Namun, penyelenggaraan pemerintahan SBY ternyata penuh paradoks. Beberapa saat setelah dilantik menjadi Presiden RI (20/10/2004), SBY berjanji memerangi dan menyelenggarakan pemerintahan bersih. Namun, korupsi merajalela.

Menurut Transparansi International, Indonesia masih termasuk sepuluh negara terkorup di dunia.

Tiga institusi terkorup adalah polisi, parlemen, dan parpol. Dari data KPK 2004-2013, sebanyak 65 anggota Dewan masuk bui karena korupsi. Menurut Kemendagri, dari 2004-2009 tercatat 291 kepala daerah/wakil terjerat korupsi.

Pengurus Pusat Partai Demokrat, Nazaruddin, Angelina Sondakh, dan Hartati Murdaya telah divonis penjara. Andi Malarangeng dan Anas Urbaningrum menjadi tersangka korupsi proyek Hambalang.

Presiden PKS Luthfi Hasan Ishaaq diganjar 16 tahun penjara terkait proyek impor daging sapi. Wa Ode Nurhayati, anggota DPR dari PAN, divonis 6 tahun penjara karena suap penyesuaian infrastruktur daerah.

Zulkarnaen Djabar dari Golkar dipidana penjara 15 tahun karena korupsi pengadaan Al Quran. Rusli Zainal, Gubernur Riau/anggota DPP Golkar, tersangka suap PON Pekanbaru.

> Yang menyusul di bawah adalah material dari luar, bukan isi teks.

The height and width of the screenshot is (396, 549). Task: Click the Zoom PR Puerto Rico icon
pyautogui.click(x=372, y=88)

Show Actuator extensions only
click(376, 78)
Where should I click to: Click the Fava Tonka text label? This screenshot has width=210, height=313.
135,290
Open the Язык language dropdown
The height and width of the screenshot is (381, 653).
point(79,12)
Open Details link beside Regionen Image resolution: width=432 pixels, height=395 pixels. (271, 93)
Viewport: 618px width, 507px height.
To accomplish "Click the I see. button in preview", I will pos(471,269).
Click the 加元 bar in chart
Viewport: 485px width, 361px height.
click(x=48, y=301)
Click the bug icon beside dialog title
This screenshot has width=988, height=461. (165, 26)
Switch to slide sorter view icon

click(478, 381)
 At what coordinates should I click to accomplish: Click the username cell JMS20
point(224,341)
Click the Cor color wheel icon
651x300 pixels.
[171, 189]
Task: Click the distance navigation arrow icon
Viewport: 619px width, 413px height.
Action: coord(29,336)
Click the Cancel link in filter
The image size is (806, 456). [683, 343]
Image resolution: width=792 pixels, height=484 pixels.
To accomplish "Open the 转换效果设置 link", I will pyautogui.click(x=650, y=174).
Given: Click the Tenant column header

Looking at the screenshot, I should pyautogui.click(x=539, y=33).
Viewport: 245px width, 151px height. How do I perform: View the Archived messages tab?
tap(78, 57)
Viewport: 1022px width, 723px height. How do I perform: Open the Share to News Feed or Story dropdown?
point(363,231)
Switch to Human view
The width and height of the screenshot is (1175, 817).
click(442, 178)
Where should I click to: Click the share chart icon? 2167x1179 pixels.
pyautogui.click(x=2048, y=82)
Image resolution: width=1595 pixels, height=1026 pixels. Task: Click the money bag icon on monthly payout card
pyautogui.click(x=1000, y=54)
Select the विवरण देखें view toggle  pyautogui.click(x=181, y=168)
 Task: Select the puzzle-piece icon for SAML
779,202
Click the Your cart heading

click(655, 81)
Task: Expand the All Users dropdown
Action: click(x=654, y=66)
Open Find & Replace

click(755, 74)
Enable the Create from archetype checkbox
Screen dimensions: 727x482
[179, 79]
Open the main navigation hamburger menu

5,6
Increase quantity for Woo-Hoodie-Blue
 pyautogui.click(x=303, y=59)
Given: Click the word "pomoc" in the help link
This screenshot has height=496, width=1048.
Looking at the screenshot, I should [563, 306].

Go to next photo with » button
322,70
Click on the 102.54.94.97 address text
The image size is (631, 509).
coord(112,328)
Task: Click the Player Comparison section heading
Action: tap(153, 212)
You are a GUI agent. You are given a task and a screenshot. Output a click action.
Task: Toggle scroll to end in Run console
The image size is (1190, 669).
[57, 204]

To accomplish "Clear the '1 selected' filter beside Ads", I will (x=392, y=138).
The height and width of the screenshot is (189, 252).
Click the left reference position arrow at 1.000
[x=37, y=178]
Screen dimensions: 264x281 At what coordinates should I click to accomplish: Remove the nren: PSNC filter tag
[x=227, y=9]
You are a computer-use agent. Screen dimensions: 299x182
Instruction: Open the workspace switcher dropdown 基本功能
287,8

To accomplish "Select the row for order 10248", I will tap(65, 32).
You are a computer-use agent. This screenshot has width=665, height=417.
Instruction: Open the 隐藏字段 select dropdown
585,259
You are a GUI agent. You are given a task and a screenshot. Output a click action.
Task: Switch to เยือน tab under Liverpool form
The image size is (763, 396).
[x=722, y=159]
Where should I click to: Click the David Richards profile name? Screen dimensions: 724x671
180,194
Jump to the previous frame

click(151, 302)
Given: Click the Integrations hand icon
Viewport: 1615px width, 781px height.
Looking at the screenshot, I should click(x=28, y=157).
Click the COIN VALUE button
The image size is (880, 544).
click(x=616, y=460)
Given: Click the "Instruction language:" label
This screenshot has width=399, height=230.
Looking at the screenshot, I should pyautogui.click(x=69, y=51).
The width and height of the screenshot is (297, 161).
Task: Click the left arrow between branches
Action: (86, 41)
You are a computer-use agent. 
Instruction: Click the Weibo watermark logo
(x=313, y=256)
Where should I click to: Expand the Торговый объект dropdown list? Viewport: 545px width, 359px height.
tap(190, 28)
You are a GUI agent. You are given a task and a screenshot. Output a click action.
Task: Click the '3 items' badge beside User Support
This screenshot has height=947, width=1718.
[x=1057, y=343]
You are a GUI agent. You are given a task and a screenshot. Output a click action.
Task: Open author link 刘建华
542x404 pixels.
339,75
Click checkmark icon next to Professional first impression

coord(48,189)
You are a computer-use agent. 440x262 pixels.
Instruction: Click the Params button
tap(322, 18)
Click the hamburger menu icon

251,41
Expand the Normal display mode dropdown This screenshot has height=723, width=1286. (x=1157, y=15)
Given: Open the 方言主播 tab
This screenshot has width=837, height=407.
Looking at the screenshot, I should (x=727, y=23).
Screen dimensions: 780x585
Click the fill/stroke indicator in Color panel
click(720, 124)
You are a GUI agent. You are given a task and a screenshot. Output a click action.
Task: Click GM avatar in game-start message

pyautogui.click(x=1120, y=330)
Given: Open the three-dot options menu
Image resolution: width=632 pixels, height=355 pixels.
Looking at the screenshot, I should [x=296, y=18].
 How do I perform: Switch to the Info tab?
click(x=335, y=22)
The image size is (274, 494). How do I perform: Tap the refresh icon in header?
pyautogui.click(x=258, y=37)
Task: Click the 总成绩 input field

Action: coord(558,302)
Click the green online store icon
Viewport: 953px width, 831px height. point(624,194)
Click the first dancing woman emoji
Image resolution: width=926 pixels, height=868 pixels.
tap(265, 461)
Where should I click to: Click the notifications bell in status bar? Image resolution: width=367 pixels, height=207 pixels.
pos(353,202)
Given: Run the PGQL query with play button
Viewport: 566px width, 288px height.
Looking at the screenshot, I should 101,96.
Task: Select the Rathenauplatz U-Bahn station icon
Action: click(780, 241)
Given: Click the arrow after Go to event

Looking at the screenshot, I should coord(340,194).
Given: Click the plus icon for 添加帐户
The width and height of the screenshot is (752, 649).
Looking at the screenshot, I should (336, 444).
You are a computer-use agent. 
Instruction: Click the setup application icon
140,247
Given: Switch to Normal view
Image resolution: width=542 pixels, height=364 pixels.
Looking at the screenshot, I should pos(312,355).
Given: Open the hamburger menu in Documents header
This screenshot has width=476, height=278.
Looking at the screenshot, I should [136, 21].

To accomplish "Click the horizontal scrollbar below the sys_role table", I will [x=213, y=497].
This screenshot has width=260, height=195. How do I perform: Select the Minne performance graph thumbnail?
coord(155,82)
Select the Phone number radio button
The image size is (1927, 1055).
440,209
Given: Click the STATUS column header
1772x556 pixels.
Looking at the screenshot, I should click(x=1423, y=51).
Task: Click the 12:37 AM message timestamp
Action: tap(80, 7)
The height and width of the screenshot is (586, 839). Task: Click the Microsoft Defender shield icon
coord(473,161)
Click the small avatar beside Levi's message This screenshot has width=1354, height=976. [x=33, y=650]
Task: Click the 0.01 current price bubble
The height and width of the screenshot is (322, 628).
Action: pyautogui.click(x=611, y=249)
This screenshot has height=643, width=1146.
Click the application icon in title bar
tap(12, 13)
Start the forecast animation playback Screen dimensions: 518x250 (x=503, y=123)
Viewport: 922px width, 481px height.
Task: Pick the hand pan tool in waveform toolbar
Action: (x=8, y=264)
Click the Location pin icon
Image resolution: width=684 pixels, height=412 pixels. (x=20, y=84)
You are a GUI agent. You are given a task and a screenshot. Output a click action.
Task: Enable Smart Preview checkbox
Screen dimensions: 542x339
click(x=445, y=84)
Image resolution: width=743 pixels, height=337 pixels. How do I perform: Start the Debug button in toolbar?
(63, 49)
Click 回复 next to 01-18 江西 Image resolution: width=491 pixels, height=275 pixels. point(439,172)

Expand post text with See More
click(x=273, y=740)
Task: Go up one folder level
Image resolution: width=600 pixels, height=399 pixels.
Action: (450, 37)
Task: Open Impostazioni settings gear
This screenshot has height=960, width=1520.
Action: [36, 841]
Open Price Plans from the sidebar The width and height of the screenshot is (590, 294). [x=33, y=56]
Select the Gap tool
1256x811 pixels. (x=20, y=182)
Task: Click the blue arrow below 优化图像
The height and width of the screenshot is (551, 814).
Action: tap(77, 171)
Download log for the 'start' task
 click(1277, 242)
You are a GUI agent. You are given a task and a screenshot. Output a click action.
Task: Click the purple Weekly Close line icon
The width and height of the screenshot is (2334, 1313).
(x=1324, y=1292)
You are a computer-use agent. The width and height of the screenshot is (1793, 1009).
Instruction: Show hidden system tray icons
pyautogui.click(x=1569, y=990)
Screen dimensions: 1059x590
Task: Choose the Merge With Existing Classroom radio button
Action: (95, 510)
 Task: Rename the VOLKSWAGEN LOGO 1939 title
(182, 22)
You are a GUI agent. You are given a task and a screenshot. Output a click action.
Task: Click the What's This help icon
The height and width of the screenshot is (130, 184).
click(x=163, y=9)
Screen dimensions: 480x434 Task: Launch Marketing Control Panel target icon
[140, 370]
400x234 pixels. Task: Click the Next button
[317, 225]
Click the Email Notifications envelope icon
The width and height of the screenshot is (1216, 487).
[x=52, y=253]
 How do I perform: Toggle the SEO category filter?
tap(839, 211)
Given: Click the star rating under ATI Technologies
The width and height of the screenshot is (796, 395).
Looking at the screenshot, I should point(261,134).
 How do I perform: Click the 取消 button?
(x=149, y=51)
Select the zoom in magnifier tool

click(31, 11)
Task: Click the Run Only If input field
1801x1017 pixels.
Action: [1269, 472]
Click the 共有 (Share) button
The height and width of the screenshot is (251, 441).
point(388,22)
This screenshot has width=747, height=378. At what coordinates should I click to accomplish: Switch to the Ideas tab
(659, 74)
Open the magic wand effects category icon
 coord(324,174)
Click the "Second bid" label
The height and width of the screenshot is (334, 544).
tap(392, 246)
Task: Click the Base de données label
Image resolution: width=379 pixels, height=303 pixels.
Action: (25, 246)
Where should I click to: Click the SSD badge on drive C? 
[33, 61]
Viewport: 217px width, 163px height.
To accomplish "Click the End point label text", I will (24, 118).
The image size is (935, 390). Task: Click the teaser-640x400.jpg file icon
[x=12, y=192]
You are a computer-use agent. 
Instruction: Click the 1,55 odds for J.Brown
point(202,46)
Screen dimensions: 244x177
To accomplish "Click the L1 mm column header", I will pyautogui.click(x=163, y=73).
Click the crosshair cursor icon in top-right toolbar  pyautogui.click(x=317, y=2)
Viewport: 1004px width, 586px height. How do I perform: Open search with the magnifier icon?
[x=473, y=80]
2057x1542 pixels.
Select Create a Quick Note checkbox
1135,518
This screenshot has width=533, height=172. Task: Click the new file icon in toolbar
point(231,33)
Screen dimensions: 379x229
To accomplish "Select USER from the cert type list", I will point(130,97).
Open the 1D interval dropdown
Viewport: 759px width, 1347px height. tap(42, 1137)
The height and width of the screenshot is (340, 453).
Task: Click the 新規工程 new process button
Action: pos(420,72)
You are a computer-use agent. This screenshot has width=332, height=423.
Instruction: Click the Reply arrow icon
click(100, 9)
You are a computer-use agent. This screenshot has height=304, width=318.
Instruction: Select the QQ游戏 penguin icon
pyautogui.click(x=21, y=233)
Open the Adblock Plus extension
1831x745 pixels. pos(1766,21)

Ketua MK Akil Mochtar—mantan anggota DPR dari Golkar—ditangkap KPK di rumahnya (2/10/2013) karena diduga menerima suap dalam perkara pilkada.
Ratu Atut Chosiyah yang berlatar belakang Golkar dan keluarganya menguasai bisnis dan pemerintahan Provinsi Banten. Menurut Ketua KPK Abraham Samad (4/12/2013): ”Di Banten itu kejahatan keluarga.”

Emir Moeis dari PDI-P, tersangka suap proyek PLTU Tarakan Lampung, ditahan KPK. Sebelumnya, puluhan anggota Dewan dari PDI-P dan Golkar dipidana penjara karena menerima suap terkait pemenangan Miranda Goeltom sebagai Deputi Gubernur Senior BI.

Dari uraian di atas tersimpul, elektabilitas Partai Demokrat merosot makin tajam lebih karena dari fakta-fakta yang dikemukakan di atas.

Untuk memperbaiki capaian Partai Demokrat pada Pemilu 2014, Nurhayati patut mempertimbangkan pilihan strategi, tidak menyalahkan media, tetapi membersihkan caleg-caleg Partai Demokrat dari kader-kader yang bau korupsi.